### [Exercise aim]
A stretch of the entries below is to be set down exactly, running from the line with "Instruction: Click the" through the line with "The width and height of the screenshot is (1151, 528).", both included, and no other line.

[Data records]

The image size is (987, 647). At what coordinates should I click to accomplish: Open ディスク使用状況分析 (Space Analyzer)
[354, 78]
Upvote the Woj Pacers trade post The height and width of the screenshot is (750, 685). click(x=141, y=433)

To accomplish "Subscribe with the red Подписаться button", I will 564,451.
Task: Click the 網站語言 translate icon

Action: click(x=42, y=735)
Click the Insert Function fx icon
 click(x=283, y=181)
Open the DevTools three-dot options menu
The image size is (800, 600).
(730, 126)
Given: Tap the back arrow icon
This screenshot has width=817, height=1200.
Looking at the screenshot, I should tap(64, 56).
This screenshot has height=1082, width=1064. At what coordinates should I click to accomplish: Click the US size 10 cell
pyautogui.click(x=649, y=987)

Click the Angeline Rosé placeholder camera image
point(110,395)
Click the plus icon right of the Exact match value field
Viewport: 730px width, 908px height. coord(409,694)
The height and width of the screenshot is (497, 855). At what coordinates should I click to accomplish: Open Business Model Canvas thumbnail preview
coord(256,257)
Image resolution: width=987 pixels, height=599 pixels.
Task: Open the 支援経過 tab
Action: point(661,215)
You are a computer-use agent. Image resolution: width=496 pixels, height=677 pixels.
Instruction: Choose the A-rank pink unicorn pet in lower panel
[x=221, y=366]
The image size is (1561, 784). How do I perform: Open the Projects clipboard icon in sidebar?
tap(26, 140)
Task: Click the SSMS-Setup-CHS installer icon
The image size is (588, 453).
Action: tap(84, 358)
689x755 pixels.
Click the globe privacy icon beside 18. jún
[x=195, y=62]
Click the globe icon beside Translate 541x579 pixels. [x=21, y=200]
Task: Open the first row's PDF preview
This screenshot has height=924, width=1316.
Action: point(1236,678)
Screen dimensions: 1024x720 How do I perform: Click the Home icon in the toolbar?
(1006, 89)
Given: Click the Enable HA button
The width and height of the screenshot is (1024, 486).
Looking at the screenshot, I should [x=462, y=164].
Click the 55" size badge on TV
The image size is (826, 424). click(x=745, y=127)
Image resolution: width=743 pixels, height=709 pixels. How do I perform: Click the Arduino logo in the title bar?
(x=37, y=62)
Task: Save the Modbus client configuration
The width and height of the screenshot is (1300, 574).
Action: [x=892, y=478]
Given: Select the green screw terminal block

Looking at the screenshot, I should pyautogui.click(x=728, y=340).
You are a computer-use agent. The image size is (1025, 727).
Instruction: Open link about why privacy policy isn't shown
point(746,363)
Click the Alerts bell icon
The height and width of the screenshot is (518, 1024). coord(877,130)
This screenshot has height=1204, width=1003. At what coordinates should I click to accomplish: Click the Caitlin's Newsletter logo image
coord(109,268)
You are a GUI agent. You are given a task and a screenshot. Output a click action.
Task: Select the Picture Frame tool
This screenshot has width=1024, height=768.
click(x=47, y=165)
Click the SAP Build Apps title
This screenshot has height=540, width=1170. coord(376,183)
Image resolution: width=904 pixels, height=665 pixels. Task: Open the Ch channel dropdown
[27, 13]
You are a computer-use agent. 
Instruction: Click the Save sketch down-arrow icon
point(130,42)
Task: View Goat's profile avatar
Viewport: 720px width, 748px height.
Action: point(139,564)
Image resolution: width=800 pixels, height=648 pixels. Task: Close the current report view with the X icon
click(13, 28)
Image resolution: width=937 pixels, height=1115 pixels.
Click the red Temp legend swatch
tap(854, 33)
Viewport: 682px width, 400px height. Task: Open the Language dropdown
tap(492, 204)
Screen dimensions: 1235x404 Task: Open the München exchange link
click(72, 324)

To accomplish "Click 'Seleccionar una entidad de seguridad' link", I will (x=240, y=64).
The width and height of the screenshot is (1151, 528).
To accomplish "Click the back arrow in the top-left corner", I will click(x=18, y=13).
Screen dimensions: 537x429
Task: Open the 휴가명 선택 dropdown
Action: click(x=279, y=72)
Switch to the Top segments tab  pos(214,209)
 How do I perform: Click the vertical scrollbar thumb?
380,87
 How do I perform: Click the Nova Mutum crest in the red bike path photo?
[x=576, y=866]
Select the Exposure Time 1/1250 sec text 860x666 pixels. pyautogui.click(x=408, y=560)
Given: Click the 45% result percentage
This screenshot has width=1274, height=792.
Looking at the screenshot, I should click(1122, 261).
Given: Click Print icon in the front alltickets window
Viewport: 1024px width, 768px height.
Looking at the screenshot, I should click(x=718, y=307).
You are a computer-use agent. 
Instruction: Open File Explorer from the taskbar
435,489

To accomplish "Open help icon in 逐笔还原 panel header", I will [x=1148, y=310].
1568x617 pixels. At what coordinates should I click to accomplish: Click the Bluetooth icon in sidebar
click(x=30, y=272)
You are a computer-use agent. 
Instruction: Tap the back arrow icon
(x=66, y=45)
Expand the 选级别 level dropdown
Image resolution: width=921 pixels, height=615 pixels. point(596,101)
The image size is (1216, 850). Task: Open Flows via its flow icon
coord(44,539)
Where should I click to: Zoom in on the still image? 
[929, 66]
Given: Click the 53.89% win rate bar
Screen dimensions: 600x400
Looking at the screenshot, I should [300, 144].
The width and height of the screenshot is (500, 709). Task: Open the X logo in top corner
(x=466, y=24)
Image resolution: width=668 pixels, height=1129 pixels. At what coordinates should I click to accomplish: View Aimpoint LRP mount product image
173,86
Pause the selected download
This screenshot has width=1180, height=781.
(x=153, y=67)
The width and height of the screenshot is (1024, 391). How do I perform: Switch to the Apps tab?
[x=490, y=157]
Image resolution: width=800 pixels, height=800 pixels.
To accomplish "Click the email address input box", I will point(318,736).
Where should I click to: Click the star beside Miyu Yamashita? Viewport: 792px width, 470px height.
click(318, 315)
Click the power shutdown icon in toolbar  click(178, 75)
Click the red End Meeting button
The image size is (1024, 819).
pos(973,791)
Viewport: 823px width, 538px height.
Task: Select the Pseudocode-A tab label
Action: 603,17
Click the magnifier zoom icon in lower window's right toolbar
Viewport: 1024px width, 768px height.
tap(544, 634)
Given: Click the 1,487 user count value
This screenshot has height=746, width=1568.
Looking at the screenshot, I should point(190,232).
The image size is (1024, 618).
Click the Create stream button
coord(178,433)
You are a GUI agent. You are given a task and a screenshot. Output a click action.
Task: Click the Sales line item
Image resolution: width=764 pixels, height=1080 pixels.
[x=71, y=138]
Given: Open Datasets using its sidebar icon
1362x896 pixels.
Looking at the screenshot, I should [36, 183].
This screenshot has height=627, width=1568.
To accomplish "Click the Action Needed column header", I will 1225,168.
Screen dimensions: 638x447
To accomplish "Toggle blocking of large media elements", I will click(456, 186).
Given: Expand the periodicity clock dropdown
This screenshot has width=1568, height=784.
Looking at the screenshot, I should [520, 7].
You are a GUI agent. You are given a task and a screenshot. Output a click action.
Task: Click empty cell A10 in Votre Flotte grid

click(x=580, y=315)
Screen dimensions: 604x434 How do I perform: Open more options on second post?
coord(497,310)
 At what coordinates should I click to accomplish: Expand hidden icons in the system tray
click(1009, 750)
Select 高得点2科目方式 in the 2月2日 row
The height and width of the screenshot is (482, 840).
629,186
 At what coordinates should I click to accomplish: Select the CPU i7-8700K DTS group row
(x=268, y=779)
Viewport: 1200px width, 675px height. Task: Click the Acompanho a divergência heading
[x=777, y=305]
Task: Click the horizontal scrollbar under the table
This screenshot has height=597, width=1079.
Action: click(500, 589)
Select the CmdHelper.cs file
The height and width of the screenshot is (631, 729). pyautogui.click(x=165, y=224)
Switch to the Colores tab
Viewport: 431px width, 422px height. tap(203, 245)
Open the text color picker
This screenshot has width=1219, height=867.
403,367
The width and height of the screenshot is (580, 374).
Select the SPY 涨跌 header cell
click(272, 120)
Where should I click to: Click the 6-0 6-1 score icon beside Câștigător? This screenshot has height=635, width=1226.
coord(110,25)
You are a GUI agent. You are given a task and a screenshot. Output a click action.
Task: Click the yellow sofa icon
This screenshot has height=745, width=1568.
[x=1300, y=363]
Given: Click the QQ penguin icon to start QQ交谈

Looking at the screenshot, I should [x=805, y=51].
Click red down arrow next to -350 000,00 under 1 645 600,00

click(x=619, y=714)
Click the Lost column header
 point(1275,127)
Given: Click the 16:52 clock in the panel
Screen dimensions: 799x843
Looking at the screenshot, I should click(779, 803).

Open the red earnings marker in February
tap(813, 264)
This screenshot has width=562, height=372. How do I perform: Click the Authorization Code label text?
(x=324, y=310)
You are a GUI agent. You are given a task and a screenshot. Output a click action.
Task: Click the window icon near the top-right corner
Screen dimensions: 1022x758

[/Data records]

### [Problem solution]
Instruction: Click the Save sketch down-arrow icon
point(130,42)
Task: View Goat's profile avatar
Viewport: 720px width, 748px height.
Action: point(139,564)
Image resolution: width=800 pixels, height=648 pixels. Task: Close the current report view with the X icon
click(13, 28)
Image resolution: width=937 pixels, height=1115 pixels.
Click the red Temp legend swatch
tap(854, 33)
Viewport: 682px width, 400px height. Task: Open the Language dropdown
tap(492, 204)
Screen dimensions: 1235x404 Task: Open the München exchange link
click(72, 324)

To accomplish "Click 'Seleccionar una entidad de seguridad' link", I will (x=240, y=64).
The width and height of the screenshot is (1151, 528).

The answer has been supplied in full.